Note that this is not the same as the transition monoid commonly encountered in the theory of semiautomata, though no doubt the construction above is standard and related to the transition monoid in some way I wasn't able to find out in twenty minutes on Wikipedia. Henceforth I'll abuse notation in the conventional way and just call our monoid Q'.
We now need to prove a couple of simple results about Q' to set it up for what is to come.
Lemma 2 Q' is idempotent and commutative.

Proof Let x  = ev xs and y = ev ys be elements of Q'. We must show that x*x = x and x*y = y*x.
x*x
    = ev (xs ++ xs)
    = ev xs     -- by idempotence and commutativity of ev; exercise)
    = x

x* y
    = ev (xs ++ ys)
    = ev (ys ++ xs)
    = y * x

QED.
Now for the meat of the proof.
Lemma 3 Let (A, +) be an idempotent commutative semigroup. For all a, b in A, say that a ≤ b iff a + b = b. Then (A,≤) is a partially ordered set, and a + b is the least upper bound of {a, b} with respect to ≤.

Proof To show that (A, ≤) is a partially ordered set, we must show that ≤ is reflexive and transitive.

Reflexivity: Let a be an element of A. Then a + a = a by idempotence, so a ≤ a as required.

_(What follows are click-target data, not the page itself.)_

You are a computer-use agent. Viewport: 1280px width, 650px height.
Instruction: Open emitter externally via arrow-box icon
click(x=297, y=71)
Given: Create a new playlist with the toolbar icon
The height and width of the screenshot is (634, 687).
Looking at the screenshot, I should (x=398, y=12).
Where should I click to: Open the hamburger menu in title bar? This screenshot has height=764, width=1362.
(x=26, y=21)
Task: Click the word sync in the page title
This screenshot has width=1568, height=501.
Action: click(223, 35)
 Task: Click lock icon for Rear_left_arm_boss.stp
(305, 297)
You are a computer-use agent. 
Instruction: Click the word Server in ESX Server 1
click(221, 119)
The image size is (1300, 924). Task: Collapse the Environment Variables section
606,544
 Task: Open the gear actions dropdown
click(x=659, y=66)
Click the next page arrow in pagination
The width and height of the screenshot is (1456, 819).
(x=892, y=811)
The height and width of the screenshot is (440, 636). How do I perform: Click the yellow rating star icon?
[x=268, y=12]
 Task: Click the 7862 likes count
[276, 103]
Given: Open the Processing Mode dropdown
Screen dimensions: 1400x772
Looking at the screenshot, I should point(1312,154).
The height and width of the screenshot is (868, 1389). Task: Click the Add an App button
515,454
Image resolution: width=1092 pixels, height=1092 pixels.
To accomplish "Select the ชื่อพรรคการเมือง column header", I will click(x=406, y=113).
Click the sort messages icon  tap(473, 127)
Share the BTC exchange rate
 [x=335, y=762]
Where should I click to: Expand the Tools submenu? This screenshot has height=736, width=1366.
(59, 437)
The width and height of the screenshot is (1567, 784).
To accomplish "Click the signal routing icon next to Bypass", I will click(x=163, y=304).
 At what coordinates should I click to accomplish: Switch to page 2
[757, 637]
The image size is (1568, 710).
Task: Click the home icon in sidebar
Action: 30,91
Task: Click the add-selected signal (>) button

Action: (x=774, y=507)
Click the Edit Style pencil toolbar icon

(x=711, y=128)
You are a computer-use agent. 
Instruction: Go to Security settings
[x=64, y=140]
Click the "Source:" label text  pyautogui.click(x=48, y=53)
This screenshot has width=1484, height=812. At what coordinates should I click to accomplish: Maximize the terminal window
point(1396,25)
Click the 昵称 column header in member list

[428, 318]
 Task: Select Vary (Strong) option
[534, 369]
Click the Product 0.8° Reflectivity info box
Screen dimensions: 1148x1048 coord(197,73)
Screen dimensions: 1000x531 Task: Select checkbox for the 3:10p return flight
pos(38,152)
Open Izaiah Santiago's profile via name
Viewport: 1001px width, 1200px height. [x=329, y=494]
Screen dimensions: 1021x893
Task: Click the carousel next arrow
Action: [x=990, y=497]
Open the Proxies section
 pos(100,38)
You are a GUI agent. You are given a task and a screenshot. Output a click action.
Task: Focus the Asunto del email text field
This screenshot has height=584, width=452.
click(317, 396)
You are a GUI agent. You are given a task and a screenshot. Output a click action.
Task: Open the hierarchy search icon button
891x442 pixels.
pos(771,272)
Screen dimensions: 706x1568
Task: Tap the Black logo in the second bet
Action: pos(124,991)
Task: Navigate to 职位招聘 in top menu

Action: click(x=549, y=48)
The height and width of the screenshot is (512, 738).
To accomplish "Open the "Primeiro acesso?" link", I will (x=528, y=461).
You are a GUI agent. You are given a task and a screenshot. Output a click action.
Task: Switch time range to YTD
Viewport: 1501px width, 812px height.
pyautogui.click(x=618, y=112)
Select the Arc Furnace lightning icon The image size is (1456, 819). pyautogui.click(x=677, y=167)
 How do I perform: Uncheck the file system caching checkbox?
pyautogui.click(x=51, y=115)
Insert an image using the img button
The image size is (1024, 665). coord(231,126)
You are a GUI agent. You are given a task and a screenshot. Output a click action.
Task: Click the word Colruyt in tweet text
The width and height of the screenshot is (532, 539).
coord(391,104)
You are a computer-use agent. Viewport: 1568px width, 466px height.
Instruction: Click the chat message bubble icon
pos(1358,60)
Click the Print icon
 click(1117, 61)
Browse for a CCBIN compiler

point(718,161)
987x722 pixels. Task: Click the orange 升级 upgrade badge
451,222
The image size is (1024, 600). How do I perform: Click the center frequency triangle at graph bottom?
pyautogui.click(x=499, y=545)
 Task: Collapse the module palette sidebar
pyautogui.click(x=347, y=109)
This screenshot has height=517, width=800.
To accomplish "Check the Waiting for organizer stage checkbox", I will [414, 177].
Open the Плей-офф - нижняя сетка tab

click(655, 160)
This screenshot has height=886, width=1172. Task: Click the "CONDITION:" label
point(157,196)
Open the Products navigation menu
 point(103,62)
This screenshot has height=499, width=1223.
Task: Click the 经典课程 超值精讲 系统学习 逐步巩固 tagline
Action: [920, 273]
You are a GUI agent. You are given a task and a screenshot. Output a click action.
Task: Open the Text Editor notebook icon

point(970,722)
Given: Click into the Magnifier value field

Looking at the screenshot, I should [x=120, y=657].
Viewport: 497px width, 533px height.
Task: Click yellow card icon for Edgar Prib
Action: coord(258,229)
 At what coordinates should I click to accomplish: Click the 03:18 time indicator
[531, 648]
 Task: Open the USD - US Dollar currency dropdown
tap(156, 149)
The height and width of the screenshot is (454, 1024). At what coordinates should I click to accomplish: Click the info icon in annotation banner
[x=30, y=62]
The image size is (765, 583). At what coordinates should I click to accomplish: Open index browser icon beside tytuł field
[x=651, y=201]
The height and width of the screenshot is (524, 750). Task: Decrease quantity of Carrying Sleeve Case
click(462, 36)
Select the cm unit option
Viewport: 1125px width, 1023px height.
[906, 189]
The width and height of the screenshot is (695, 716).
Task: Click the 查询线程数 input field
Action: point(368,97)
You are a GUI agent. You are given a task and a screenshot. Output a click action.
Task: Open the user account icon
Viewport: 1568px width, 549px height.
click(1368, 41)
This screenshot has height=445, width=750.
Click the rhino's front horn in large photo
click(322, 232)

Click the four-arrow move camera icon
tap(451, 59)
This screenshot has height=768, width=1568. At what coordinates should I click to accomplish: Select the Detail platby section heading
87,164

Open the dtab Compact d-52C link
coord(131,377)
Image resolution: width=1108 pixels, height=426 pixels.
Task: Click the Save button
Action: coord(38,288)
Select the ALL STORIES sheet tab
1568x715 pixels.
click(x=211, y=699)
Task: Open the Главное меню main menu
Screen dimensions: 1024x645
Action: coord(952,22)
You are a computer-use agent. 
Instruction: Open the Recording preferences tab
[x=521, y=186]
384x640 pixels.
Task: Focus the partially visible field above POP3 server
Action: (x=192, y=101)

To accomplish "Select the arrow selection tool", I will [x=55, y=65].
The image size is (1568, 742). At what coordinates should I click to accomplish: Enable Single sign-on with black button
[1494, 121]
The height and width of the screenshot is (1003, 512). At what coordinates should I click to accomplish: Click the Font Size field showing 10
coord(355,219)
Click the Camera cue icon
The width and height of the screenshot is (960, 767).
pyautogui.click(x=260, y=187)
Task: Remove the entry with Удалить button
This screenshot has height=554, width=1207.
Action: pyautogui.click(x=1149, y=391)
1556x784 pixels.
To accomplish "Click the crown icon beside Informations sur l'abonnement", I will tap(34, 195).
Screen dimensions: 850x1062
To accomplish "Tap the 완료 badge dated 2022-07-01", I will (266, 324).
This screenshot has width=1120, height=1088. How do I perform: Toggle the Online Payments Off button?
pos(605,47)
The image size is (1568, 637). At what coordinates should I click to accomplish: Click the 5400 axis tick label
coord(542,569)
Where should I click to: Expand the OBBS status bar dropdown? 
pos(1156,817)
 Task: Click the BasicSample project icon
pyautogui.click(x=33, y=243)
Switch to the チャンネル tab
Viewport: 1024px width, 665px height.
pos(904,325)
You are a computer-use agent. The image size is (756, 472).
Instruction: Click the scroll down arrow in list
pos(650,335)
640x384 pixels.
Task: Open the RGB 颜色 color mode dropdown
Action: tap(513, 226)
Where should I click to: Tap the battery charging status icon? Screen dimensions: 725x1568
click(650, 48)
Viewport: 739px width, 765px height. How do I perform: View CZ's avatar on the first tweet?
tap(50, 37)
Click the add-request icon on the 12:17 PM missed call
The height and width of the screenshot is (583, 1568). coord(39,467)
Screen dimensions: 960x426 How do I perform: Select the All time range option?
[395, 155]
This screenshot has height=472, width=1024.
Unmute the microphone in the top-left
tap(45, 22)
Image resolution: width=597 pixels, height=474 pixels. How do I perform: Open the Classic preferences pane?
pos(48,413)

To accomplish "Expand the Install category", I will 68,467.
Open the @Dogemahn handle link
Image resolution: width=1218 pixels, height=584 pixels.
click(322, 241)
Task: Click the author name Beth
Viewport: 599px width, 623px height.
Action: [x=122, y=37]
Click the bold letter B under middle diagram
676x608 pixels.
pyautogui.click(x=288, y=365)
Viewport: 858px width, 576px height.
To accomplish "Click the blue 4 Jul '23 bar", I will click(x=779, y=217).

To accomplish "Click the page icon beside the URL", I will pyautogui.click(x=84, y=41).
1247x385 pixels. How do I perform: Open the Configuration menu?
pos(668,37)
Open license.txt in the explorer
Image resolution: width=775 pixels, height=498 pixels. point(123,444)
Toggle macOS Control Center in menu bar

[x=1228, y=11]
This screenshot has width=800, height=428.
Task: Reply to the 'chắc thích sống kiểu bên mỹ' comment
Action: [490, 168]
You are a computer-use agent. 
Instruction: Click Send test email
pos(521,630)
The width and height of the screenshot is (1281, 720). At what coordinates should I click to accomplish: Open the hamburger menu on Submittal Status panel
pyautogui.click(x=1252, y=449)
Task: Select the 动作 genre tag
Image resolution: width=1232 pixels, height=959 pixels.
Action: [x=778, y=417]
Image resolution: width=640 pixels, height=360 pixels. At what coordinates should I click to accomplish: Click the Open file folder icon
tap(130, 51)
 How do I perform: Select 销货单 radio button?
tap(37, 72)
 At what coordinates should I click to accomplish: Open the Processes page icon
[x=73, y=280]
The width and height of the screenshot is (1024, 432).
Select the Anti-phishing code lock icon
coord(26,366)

Transitivity: Let a, b and c be elements of A such that a ≤ b and b ≤ c. We must show that a ≤ c.
a + c
    = a + (b + c)
    = (a + b) + c
    = b + c
    = c.

So a ≤ c, as required. Hence (A, ≤) is a poset, as required.
a + b is an upper bound of {a, b}: let c = a + b. Then
a + c
    = a + (a + b)
    = (a + a) + b
    = a + b
    = c

so a ≤ c, and similarly
b + c
    = b + (a + b)
    = b + (b + a)
    = (b + b) + a
    = b + a
    = a + b
    = c

so c is an upper bound for {a, b}.
a + b is a least upper bound for {a, b}: Let c = a + b as before, and let d be another upper bound for {a, b}. We must show that c ≤ d.
c + d
    = (a + b) + d
    = a + (b + d)
    = a + d
    = d

so c ≤ d, as required. QED.
Corollary 4 Every idempotent commutative semigroup is a semilattice.
Corollary 4 is almost certainly a standard exercise in order theory textbooks, but it was easier for me to prove the result than it was to find a reference.
Putting together Lemma 1 and 2, we see that (Q', q0, *) is an idempotent
commutative monoid, and hence (Q', *) is an idempotent commutative semigroup.
Hence by Corollary 4, Q' is a semilattice. In the terminology of the INRIA
report, therefore, Q' is a CvRDT.
So we may conclude that every CRDT that can achieve eventual consistency over a network that can arbitrarily reorder and duplicate messages is a CvRDT. This is the converse of Proposition 2.1 from the INRIA report.